TRY IT. Find the line with "Expand the Données mesurées dropdown" and the line with "The height and width of the screenshot is (377, 669)." in the entries below; output exactly those two lines, every line between them, and no others.

(Beginning of AVAILABLE RECORDS)

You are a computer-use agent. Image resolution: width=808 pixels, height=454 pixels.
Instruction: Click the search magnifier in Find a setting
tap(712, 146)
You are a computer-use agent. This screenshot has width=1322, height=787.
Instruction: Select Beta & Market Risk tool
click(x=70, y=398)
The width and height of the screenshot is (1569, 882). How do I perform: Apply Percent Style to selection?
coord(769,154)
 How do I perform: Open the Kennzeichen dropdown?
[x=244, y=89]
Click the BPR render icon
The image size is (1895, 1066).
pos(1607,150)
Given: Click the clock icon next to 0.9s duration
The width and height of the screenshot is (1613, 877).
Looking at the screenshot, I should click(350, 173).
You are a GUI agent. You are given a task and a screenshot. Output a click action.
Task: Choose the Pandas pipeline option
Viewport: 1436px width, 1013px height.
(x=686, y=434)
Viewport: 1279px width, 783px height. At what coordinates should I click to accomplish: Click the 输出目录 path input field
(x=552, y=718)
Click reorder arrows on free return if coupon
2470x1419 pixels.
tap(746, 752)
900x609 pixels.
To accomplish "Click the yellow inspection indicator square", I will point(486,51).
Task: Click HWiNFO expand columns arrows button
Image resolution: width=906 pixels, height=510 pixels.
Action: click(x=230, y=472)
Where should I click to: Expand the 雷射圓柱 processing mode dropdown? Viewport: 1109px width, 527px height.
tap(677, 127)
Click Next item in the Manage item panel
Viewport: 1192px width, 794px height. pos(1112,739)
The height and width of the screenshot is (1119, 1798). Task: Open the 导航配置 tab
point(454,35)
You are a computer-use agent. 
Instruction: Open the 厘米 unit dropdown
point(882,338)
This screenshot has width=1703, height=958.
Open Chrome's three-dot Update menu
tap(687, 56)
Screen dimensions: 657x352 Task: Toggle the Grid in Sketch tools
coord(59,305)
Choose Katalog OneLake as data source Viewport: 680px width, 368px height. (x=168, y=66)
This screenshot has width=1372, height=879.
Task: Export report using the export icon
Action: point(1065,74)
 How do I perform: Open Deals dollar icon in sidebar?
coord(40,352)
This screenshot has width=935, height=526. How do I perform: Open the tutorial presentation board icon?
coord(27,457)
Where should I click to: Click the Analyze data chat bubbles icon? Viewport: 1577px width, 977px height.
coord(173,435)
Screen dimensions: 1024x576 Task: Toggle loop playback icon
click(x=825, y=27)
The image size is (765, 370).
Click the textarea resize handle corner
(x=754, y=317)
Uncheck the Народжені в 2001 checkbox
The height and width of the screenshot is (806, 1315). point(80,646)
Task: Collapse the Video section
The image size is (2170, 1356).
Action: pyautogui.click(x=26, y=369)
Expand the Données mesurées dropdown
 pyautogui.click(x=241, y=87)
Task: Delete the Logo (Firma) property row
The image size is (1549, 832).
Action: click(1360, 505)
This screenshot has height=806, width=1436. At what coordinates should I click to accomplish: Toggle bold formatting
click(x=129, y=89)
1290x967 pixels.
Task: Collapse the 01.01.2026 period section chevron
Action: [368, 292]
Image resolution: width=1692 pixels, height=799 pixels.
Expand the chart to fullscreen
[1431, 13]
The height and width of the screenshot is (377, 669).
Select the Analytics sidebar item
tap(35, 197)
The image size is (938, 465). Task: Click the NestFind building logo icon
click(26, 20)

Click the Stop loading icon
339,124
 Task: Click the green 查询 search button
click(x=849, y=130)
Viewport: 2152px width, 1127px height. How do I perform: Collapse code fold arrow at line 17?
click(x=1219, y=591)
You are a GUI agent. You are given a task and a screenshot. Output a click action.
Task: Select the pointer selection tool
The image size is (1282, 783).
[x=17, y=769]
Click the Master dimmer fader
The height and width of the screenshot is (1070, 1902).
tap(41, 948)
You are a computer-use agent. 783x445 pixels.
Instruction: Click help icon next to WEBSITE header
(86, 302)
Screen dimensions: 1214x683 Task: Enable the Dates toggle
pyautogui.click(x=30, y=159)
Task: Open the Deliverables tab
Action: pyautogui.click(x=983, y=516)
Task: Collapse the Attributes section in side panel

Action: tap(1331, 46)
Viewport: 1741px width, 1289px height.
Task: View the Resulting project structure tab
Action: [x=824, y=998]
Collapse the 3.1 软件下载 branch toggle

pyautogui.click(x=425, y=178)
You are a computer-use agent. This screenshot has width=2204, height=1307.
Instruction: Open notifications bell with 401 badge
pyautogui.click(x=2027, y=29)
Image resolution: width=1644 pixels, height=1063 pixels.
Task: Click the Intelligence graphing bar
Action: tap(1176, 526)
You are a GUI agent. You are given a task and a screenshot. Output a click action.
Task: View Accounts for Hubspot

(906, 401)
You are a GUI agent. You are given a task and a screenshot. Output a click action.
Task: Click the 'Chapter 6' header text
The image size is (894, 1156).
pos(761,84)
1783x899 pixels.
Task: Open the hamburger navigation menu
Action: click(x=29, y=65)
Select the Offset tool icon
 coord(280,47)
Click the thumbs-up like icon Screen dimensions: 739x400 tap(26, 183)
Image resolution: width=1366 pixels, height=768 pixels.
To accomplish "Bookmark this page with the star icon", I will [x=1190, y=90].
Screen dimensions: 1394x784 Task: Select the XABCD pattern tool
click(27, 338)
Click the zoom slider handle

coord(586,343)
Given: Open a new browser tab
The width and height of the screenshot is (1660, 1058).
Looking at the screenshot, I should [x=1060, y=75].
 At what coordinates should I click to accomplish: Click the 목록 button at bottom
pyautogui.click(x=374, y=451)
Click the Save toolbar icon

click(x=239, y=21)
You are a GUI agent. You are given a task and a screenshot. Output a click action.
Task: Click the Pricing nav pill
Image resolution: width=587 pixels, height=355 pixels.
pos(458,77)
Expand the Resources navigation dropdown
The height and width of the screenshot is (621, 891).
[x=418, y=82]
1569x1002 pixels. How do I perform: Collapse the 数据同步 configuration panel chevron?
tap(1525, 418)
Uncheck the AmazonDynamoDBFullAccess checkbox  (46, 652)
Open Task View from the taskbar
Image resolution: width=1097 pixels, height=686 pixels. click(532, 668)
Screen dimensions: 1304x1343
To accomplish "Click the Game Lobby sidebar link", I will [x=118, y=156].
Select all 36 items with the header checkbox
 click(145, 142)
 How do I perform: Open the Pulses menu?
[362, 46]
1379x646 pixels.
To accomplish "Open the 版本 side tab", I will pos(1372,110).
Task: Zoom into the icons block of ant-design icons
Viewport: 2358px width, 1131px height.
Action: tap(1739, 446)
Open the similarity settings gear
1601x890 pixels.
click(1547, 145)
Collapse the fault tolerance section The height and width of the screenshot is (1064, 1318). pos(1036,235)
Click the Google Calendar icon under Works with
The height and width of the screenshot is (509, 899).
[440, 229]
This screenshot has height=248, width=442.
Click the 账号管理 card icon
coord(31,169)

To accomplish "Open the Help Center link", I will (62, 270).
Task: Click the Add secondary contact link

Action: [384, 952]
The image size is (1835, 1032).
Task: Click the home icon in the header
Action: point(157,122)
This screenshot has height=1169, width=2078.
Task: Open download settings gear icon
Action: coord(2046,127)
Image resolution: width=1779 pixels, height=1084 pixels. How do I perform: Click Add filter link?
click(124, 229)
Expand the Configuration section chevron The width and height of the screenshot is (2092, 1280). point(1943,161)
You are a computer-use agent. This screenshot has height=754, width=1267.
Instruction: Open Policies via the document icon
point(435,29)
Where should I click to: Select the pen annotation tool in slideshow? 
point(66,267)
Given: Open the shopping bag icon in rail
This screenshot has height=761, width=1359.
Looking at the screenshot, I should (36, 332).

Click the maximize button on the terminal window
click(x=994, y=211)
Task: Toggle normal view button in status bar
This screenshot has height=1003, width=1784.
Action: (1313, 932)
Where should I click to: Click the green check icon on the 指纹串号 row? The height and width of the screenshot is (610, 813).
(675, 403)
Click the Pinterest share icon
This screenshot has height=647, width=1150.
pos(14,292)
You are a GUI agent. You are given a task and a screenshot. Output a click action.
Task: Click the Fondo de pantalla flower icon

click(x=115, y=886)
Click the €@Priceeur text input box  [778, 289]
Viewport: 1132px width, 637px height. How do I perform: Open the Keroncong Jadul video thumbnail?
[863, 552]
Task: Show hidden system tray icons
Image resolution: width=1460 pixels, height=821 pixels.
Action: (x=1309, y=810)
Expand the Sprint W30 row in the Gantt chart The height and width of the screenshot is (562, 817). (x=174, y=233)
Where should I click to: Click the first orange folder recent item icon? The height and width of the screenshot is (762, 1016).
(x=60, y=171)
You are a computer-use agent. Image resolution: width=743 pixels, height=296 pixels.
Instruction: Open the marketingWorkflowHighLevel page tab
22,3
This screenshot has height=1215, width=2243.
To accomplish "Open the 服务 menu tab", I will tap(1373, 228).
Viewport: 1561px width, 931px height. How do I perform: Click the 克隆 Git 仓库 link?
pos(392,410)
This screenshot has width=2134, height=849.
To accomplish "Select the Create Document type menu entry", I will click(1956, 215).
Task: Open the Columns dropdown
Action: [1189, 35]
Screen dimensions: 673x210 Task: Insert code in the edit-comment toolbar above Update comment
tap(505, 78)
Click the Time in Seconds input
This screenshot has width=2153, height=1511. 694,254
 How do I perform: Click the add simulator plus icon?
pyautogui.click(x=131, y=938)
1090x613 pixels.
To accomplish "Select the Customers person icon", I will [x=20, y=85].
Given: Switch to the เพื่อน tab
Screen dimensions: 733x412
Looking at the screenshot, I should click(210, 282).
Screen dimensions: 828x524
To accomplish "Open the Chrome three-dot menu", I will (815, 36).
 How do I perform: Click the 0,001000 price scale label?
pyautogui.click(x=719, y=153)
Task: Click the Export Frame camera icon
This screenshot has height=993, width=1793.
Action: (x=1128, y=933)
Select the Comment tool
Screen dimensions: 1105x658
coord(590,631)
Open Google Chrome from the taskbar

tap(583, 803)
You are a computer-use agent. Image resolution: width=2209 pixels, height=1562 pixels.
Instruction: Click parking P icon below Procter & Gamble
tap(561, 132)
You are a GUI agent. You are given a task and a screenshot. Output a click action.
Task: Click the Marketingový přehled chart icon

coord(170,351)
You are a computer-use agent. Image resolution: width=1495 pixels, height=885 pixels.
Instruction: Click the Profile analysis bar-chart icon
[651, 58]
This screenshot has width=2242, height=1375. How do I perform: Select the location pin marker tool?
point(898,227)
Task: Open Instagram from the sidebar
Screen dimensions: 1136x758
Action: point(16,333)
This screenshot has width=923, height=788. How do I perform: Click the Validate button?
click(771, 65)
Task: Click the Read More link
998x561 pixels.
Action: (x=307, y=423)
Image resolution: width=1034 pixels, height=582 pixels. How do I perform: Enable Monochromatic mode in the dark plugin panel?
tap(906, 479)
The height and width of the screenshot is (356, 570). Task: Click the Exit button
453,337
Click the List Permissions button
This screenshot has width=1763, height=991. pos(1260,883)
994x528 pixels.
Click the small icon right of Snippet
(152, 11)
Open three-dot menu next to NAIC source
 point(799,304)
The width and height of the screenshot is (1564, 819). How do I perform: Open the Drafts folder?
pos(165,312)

(End of AVAILABLE RECORDS)

RESPONSE AREA.
Expand the Données mesurées dropdown
 pyautogui.click(x=241, y=87)
Task: Delete the Logo (Firma) property row
The image size is (1549, 832).
Action: click(1360, 505)
This screenshot has height=806, width=1436. At what coordinates should I click to accomplish: Toggle bold formatting
click(x=129, y=89)
1290x967 pixels.
Task: Collapse the 01.01.2026 period section chevron
Action: [368, 292]
Image resolution: width=1692 pixels, height=799 pixels.
Expand the chart to fullscreen
[1431, 13]
The height and width of the screenshot is (377, 669).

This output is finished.